Tarih öncesi hafting
125.000 yıldan daha uzun bir süre önce, ilk Arkaik insanlar Homo heidelbergensis saplı taş aletlerin kapsamlı kullanımını geliştirdi. Zamanla saplama gelişti ve araçlar daha fazla kontrolle daha ölümcül hale geldi. Evrim, küçük şaftlara ve donuk taş aletlere sahip sapları, delme ve kesme için daha uygun olan daha keskin, daha dar aletlerle daha uzun güçlü şaftlara getirdi. Çok daha yakın zamanlarda, saplı baltalar ve silahlar sivrilmekten yararlandı. Silindirik tabanlı ve şaftta bir delik olan bir aletin çaplarını dengeleyerek, balta kafasının yerinde kalmasını sağlayarak çok daha güvenli bir uyum sağlanabilir. Özellikle Hafting taş uçları, ilk insanların silahlarında önemli bir ilerlemeydi. Bu saplı taş uçlar, bu aletlerin gücünü ve etkinliğini artırdı, bu nedenle insanların hayvanları daha verimli bir şekilde avlayıp öldürmesine izin verdi. Hayvanları avlamanın ve öldürmenin artan verimliliğinin, bu zamanın insanlarının ete ve diğer yüksek kaliteli yiyeceklere düzenli olarak erişmesine izin verdiğine inanılıyor. Bu süre zarfında et tüketimindeki artış, bu zamanın arkeoloji kayıtlarında bildirilen beyin büyüklüğündeki artışlarla doğrudan bağlantılı olabilir. Yüzbinlerce yıldan daha uzun bir süre önce insanlar tarafından sap takmanın icadı, geçmişte insanların ve ayrıca gelecekteki insanların sağlıklarına ve yaşamlarına doğrudan katkıda bulunmuştur.[kaynak belirtilmeli ]
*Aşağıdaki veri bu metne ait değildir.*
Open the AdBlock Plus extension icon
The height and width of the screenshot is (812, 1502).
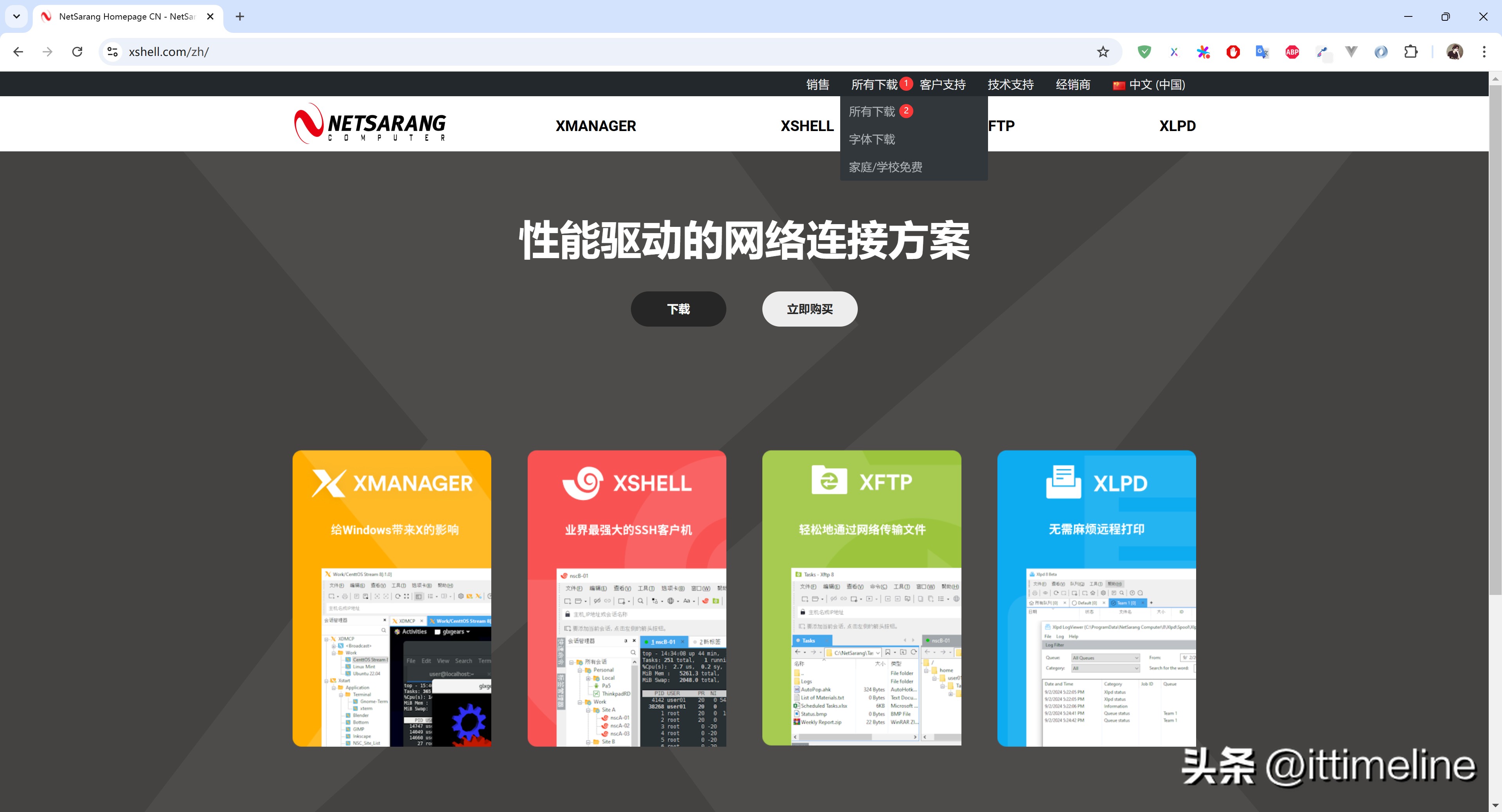1292,52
Çok sayıda kanıt, Güney Afrika'daki Kathu Pan 1 (KP1) arkeolojik sit alanında bulunan yaklaşık 500.000 yıllık taş noktaların mızrak ucu işlevi gördüğünü gösteriyor.[3]Bu, araştırmacı ekiplerinin Homo sapiens ve Neandertallerin ortak atalarının yaklaşık 500.000 yıl önce sap takmaya başladıkları sonucuna varmalarına yol açtı.
Ayrıca bakınız
Referanslar
- ^ CD-ROM'da Oxford English Dictionary Second Edition (v. 4.0). Oxford University Press 2009
- ^ Keeley, Lawrence. "Hafting ve Retooling: Arkeolojik Kayıtlar Üzerindeki Etkiler". Amerikan Antik Çağ. 47 (4): 789–809. doi:10.2307/280285. JSTOR 280285.
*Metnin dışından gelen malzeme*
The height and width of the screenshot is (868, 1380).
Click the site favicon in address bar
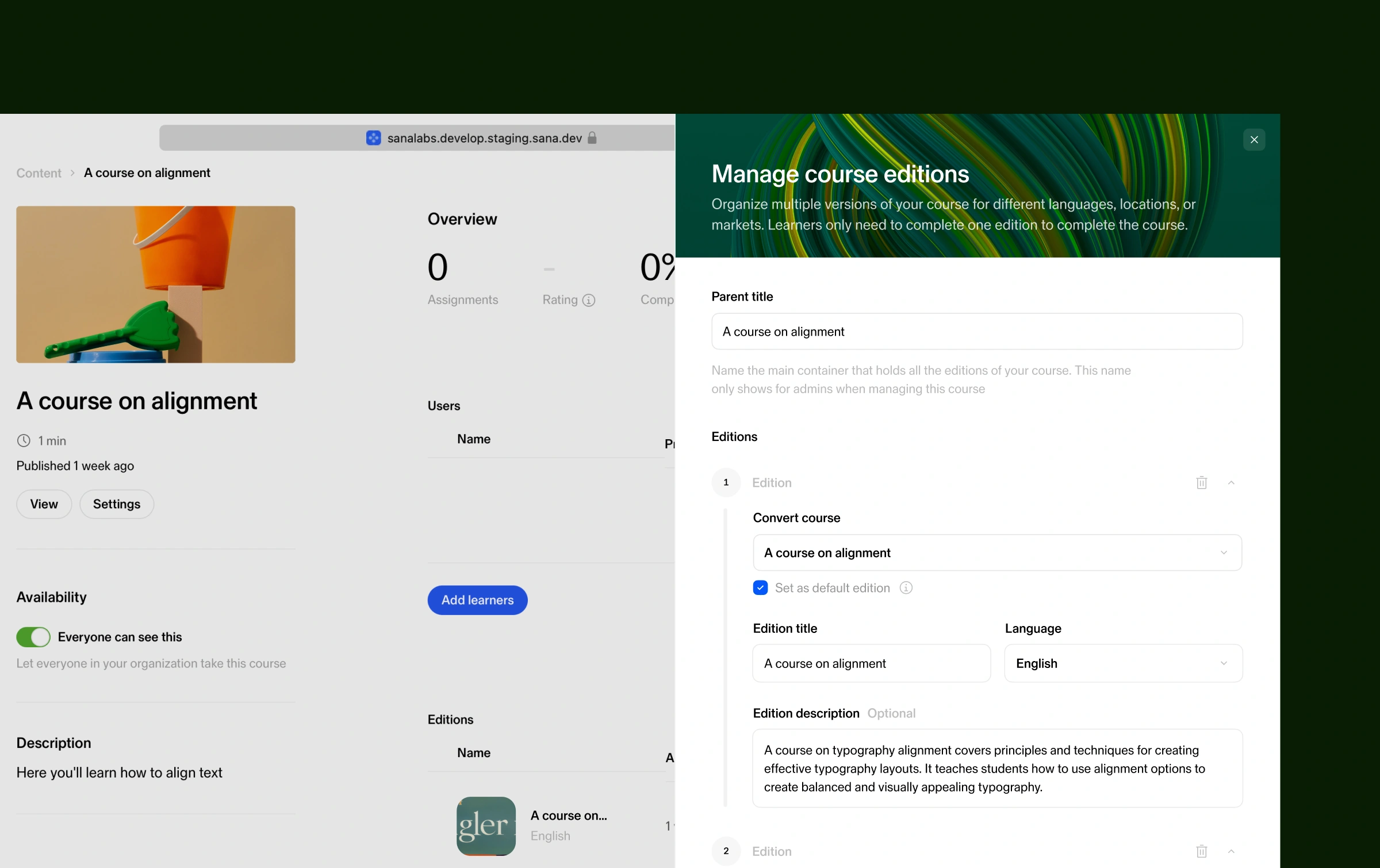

- ^ Wilkins, J .; Schoville, B. J .; Brown, K. S .; Chazan, M. (15 Kasım 2012). "Erken Hafted Av Teknolojisi Kanıtı". Bilim. 6109. 338 (6109): 942–946. doi:10.1126 / science.1227608. PMID 23161998.
daha fazla okuma
- Keeley, Lawrence H. Hafting ve Retooling: Arkeolojik Kayıtlar Üzerindeki Etkileri. N.p .: Amerikan Arkeolojisi Derneği, 1982. Baskı.
- "Eski Tarzdan Bir Taş Kılıcı Hafting Sayfa 1." Taş Kılıcı Hafting. N.p., tarih yok. Ağ. 18 Kasım 2013.
- Wynn, T. (8 Haziran 2009). "Hafted mızraklar ve aklın arkeolojisi". Ulusal Bilimler Akademisi Bildiriler Kitabı. 106 (24): 9544–9545. doi:10.1073 / pnas.0904369106.
- Rots, Veerle. Çakmaktaşı araçlarda kavrama ve saplama izleri bir metodoloji. Leuven: Leuven University Press, 2010. Baskı. ISBN 9058678016
- VN, Sreeja. "En Eski Taş Uçlu Mızraklar Bulundu; İlk İnsanlar 500.000 Yıl Önce Haftinge Başladı." International Business Times. IB Media Inc., Kasım 2012. Web. 18 Kasım 2013.